#### What to produce
Nothing but the lines from the line with "Screen dimensions: 601x466" to the end of the records below should appear in the answer, each exactly as given.
[Opening Dataset entries section]
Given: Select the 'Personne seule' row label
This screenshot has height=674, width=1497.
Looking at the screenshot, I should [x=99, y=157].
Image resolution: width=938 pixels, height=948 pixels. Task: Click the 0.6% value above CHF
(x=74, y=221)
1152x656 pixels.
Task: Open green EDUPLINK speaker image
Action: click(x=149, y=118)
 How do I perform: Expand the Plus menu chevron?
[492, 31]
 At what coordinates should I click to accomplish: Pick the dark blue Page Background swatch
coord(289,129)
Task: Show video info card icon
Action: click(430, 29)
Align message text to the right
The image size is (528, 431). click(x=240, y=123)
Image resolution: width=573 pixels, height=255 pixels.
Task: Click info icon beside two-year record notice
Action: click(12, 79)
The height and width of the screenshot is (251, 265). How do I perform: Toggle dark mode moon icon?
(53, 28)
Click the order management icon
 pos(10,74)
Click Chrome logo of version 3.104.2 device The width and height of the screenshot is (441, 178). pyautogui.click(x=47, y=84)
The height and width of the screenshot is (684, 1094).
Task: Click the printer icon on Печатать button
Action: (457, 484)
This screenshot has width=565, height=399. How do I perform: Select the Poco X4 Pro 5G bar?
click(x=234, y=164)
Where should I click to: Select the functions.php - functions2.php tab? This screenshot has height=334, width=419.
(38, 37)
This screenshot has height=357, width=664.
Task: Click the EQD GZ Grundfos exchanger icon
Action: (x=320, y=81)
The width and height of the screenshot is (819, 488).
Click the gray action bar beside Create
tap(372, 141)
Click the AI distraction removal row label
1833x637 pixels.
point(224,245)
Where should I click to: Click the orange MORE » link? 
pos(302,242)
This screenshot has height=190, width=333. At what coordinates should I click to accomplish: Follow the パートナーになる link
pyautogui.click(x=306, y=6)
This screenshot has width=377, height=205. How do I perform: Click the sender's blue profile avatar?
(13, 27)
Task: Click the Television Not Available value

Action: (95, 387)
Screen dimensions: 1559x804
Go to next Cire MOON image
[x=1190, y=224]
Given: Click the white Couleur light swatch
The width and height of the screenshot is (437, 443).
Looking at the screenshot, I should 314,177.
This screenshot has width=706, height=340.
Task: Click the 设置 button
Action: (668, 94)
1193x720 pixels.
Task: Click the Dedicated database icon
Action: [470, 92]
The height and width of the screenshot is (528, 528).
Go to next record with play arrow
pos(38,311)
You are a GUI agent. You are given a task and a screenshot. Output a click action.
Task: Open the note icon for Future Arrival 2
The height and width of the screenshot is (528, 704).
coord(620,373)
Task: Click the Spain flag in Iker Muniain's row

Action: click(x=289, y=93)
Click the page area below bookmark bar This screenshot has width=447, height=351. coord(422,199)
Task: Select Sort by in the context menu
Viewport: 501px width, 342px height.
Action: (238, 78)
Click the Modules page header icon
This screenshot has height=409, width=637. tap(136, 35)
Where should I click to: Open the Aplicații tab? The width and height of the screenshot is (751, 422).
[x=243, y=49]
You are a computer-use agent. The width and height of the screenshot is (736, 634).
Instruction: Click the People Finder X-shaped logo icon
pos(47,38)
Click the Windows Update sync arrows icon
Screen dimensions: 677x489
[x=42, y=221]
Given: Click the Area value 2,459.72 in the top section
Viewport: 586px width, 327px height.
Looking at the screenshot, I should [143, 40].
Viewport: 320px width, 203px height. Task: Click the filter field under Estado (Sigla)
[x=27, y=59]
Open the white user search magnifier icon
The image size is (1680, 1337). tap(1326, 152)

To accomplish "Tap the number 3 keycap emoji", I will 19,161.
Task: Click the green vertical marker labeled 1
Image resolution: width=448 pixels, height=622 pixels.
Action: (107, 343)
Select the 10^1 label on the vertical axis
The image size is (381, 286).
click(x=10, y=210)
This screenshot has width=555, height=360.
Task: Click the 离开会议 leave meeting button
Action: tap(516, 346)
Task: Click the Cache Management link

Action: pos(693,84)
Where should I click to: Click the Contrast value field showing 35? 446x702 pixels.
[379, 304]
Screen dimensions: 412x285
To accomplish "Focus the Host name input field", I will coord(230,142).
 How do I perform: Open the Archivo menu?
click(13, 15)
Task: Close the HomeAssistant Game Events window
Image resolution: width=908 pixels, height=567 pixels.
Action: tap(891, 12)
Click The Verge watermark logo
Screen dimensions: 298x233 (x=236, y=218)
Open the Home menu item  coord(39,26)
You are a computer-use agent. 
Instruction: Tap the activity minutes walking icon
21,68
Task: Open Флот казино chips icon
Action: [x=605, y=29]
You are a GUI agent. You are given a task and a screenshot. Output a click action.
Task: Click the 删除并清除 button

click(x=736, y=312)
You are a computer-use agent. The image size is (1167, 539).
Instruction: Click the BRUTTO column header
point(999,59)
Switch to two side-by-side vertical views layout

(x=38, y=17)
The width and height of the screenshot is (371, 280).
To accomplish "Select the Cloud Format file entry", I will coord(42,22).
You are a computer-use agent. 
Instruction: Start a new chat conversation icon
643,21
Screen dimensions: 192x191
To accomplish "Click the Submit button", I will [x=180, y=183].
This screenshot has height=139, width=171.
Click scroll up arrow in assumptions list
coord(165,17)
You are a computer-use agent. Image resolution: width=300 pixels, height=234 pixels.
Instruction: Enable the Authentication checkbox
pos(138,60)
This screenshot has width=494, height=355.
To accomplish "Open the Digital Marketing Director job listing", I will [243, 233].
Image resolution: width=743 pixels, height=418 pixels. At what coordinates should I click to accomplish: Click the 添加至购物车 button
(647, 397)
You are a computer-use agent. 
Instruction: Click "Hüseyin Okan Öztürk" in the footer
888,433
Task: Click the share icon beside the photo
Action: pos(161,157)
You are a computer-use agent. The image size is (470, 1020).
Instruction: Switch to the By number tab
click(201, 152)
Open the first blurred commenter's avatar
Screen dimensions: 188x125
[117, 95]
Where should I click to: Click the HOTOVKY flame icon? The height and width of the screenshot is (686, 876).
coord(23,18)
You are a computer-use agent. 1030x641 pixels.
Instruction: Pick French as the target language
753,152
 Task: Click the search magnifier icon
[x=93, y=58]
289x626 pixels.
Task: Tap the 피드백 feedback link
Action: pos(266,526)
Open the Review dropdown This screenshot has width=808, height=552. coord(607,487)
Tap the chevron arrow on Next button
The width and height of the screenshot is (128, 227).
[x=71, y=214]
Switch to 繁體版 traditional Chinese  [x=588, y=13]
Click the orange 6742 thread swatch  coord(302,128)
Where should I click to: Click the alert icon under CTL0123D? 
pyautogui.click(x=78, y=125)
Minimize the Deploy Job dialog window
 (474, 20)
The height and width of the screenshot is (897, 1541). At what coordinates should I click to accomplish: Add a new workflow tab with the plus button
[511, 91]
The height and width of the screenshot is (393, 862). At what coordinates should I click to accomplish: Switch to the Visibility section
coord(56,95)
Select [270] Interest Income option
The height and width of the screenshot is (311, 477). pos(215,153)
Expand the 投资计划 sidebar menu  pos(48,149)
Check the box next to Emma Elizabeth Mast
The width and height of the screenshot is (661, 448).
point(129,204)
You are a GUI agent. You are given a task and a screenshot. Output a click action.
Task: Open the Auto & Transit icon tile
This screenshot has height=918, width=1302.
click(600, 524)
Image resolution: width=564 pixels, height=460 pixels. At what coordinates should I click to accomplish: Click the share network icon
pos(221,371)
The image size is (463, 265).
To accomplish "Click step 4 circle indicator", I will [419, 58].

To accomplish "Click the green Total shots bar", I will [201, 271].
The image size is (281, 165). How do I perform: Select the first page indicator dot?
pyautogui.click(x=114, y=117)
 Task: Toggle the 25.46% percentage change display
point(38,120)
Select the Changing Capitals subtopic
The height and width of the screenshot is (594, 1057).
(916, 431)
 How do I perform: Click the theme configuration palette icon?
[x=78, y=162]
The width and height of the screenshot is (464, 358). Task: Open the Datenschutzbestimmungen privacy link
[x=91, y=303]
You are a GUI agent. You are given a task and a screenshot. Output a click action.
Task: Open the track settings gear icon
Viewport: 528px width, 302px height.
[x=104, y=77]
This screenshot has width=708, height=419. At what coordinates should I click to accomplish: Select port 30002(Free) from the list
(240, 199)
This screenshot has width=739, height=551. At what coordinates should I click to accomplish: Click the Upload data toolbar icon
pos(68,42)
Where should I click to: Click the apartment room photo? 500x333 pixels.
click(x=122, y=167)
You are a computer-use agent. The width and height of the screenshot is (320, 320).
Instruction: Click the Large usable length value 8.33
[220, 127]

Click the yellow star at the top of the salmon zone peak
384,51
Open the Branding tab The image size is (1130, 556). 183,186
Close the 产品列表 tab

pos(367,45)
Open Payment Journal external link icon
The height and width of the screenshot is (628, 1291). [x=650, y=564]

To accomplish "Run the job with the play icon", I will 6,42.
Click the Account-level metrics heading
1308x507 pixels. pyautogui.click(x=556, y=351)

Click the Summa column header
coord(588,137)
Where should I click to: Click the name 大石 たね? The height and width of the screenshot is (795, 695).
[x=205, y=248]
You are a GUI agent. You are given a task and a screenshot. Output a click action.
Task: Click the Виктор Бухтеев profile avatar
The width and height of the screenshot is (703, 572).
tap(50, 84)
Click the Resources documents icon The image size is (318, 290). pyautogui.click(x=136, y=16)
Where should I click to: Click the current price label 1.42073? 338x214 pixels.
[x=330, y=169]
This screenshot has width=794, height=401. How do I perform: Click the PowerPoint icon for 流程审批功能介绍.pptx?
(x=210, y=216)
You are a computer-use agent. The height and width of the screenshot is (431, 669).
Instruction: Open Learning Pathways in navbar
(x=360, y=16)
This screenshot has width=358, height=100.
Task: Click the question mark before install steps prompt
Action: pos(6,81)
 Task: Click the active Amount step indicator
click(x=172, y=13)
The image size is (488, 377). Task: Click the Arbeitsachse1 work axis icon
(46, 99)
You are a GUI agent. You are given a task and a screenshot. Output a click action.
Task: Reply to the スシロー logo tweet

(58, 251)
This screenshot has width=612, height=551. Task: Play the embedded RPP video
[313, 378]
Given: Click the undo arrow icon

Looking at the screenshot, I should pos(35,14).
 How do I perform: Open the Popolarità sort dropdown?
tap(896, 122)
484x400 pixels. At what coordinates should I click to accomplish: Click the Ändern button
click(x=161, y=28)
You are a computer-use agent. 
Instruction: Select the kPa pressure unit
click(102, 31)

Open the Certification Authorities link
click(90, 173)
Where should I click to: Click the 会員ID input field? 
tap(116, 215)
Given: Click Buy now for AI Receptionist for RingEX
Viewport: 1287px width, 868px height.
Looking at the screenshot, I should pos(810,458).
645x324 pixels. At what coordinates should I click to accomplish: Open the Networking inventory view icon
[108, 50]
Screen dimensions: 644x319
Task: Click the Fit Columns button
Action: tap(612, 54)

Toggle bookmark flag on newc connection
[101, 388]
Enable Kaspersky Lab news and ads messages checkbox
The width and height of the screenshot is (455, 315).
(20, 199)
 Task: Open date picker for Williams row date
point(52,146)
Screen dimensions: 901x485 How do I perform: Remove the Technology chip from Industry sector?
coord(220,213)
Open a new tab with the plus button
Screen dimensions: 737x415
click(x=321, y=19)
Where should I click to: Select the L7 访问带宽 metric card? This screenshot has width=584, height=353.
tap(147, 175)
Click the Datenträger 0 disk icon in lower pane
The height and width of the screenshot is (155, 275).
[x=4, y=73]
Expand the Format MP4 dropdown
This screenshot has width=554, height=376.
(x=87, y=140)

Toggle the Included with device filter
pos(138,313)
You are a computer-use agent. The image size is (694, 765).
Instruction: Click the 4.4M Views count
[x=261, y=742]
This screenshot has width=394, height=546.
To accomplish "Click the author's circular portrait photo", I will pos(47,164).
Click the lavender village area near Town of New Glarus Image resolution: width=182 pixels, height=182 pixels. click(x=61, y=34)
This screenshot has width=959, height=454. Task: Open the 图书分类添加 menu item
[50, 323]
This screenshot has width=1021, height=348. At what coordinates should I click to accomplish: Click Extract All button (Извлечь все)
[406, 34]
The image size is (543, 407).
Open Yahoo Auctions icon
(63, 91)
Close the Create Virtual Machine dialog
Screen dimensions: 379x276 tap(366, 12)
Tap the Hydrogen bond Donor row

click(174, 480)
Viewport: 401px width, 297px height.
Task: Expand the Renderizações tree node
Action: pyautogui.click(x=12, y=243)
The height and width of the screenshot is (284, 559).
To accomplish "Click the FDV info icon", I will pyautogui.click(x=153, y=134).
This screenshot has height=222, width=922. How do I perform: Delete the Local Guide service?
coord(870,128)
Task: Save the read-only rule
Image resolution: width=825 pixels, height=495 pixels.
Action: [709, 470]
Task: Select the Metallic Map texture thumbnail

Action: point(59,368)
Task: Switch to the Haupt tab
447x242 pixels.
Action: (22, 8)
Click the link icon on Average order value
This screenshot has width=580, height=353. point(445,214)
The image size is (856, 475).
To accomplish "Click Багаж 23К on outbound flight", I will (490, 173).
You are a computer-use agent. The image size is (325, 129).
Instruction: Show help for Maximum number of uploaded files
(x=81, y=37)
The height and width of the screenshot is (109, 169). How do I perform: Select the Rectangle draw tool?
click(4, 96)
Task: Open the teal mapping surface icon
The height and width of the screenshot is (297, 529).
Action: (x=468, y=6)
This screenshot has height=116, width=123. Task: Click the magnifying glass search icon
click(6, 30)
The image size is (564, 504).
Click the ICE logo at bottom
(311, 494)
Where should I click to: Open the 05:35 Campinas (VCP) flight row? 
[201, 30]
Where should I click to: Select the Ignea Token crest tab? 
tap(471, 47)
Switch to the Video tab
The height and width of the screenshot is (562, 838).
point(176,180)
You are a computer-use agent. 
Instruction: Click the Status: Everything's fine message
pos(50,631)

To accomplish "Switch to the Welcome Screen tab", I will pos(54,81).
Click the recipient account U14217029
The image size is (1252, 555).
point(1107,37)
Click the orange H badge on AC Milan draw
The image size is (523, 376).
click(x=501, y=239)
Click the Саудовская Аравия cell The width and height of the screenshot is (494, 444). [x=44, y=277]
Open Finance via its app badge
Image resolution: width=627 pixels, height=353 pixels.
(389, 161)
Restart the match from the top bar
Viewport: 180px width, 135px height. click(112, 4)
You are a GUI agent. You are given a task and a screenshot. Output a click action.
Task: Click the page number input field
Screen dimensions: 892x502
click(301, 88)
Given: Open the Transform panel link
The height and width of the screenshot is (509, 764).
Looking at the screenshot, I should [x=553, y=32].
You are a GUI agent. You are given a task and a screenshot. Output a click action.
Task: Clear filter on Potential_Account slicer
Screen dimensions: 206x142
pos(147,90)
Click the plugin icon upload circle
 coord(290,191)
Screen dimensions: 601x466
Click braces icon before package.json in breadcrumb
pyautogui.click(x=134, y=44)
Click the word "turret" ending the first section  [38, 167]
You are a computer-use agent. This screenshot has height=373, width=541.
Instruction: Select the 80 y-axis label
[Closing Dataset entries section]
#### Written solution
Screen dimensions: 601x466
Click braces icon before package.json in breadcrumb
pyautogui.click(x=134, y=44)
Click the word "turret" ending the first section  [38, 167]
You are a computer-use agent. This screenshot has height=373, width=541.
Instruction: Select the 80 y-axis label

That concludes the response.